Roland Mouret: Within the last year and a half, London-based Roland Mouret has proven himself to be a viable force at New York Fashion Week. With three stellar collections behind him and a burgeoning clientele at Bergdorf Goodman, he’s surely on the rise.

Mouret is both a master draper and a sharp tailor, and, contrary to most of his contemporaries this week, Mouret chose to focus mostly on the latter, foregoing any soft swag in favor of a superslim, sometimes-corseted silhouette. Wool crepe in black or sumptuous peacock blue made for ultrasexy dresses with sculpted puff sleeves. He folded and shaped everything from Prince of Wales check jackets to washed leather trenches. Mouret’s softer side came in the form of yummy cashmeres, as in a houndstooth twinset in turquoise and black. Some in the audience were thrown off by the mile-high stilettos and buttons up the back of skirts, but hey, if you’ve got it, flaunt it.

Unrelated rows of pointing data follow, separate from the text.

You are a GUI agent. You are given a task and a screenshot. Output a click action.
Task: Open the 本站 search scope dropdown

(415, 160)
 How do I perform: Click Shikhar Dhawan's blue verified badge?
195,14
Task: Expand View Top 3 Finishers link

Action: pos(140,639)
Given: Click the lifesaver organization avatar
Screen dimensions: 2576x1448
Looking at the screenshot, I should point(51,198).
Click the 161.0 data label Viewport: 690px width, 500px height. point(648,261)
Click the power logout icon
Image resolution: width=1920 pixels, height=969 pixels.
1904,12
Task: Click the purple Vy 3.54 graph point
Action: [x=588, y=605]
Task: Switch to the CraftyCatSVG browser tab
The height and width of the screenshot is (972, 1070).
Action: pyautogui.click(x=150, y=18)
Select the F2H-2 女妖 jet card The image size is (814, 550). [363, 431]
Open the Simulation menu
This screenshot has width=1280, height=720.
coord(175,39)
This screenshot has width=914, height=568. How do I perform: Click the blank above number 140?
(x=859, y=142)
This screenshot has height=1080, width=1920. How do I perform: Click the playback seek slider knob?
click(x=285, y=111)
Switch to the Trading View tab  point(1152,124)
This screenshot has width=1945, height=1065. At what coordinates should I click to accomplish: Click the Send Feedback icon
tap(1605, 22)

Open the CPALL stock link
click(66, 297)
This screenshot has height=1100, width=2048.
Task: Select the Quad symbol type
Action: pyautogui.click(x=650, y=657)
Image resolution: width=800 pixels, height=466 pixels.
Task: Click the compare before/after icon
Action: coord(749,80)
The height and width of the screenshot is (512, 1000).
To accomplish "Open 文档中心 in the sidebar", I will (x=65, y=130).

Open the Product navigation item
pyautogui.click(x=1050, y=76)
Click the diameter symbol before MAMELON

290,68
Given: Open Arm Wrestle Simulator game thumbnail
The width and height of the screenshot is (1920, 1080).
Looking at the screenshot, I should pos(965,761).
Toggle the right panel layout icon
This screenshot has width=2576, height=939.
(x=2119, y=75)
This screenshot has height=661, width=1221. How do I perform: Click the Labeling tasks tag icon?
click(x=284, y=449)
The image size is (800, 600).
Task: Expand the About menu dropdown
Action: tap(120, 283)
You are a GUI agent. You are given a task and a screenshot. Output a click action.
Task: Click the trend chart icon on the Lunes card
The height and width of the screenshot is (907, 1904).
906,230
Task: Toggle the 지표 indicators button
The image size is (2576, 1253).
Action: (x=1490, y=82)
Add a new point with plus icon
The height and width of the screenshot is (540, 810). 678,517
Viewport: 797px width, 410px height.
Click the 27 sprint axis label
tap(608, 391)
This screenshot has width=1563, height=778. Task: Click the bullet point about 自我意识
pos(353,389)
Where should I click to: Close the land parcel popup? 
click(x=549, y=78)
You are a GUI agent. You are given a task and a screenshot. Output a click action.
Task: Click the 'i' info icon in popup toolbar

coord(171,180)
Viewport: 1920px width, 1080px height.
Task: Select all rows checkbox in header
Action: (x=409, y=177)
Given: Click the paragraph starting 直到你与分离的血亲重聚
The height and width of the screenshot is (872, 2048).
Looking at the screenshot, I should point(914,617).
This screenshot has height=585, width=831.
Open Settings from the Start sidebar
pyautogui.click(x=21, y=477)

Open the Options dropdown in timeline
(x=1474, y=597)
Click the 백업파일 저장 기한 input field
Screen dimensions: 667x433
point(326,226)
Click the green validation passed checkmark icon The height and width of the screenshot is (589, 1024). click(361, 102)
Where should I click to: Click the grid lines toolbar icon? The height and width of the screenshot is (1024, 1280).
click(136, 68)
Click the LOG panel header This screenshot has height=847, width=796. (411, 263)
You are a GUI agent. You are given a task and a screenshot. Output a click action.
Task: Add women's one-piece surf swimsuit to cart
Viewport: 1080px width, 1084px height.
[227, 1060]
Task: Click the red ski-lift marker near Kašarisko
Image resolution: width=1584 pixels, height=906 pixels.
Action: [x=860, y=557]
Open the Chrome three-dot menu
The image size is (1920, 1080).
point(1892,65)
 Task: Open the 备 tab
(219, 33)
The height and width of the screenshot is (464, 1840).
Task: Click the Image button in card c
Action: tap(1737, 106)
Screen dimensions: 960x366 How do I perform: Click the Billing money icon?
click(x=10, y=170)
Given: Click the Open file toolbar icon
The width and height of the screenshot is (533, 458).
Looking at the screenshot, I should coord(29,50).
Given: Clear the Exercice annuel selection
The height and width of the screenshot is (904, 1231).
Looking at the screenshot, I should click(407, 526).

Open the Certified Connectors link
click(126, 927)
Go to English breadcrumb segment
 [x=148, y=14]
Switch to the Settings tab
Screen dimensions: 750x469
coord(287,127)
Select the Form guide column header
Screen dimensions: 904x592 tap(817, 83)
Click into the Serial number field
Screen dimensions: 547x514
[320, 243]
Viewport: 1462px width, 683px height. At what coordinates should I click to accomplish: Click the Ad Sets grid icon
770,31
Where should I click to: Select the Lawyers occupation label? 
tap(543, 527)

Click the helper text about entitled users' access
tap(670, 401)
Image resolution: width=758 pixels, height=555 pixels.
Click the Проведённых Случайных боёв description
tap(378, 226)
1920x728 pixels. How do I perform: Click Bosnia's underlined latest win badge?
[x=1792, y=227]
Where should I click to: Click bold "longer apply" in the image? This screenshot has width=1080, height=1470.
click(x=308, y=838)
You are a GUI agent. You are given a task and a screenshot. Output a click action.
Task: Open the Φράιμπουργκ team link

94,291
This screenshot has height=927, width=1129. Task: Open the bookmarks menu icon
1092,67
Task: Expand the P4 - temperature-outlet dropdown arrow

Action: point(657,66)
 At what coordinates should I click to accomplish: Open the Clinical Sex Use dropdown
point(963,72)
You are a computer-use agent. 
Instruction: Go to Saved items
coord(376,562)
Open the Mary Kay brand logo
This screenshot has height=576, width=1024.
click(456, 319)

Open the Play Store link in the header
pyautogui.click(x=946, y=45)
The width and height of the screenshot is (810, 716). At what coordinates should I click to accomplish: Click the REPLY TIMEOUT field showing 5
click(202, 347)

Chaiken: Ever since all the DIY shows made painting — and then repainting — just the thing to add a little spice to a dull room, people, including designers, have been rethinking color. Sponsored by Benjamin Moore, Jeff Mahshie asked his Chaiken audience: Let’s rethink the color scheme of your wardrobe, shall we? He took the classic khaki trench and reworked it, first in a divine pine green and then in the deepest aubergine, replacing the traditional belt with a wide, ribboned band — a seemingly small change that reaped a big, sophisticated result. Such beautiful hues and subtle details marked the rest of the lineup, including skirts in Mediterranean blue or olive that swirled around the body and wool knits in earth tones that wrapped and fell gently. Except for two incongruous sailor tops, these were the sort of clothes that a girl might not buy just one of — she’d get one in every color.

Nanette Lepore: In Nanette Lepore’s world, everything that glitters is gold…and blue and green and purple and pink. Lepore is of the credo, “If you’re going to do something, go full throttle.” Thus, she added go-go glitz, unapologetically, to almost every texture, color and accessory. The designer’s fall muse was certainly a gypsy, but gosh darn if she wasn’t the luxest-looking lady in the velvet-lined caravan and clearly descended from royalty. Her uniform was the flirty, flowy tops, dresses and skirts that a Lepore label guarantees, piled on with rich prints and more than a smattering of sequins. A fleet of poet blouses breezed by in whisper-thin printed chiffon shot through with metallic gold threads. But a girl can’t go about like a walking Fort Knox, after all, and Lepore did attempt — though she could have done much more — to anchor the klieg-like shine with great dark blue skinny jeans or tweed jackets and cropped pants.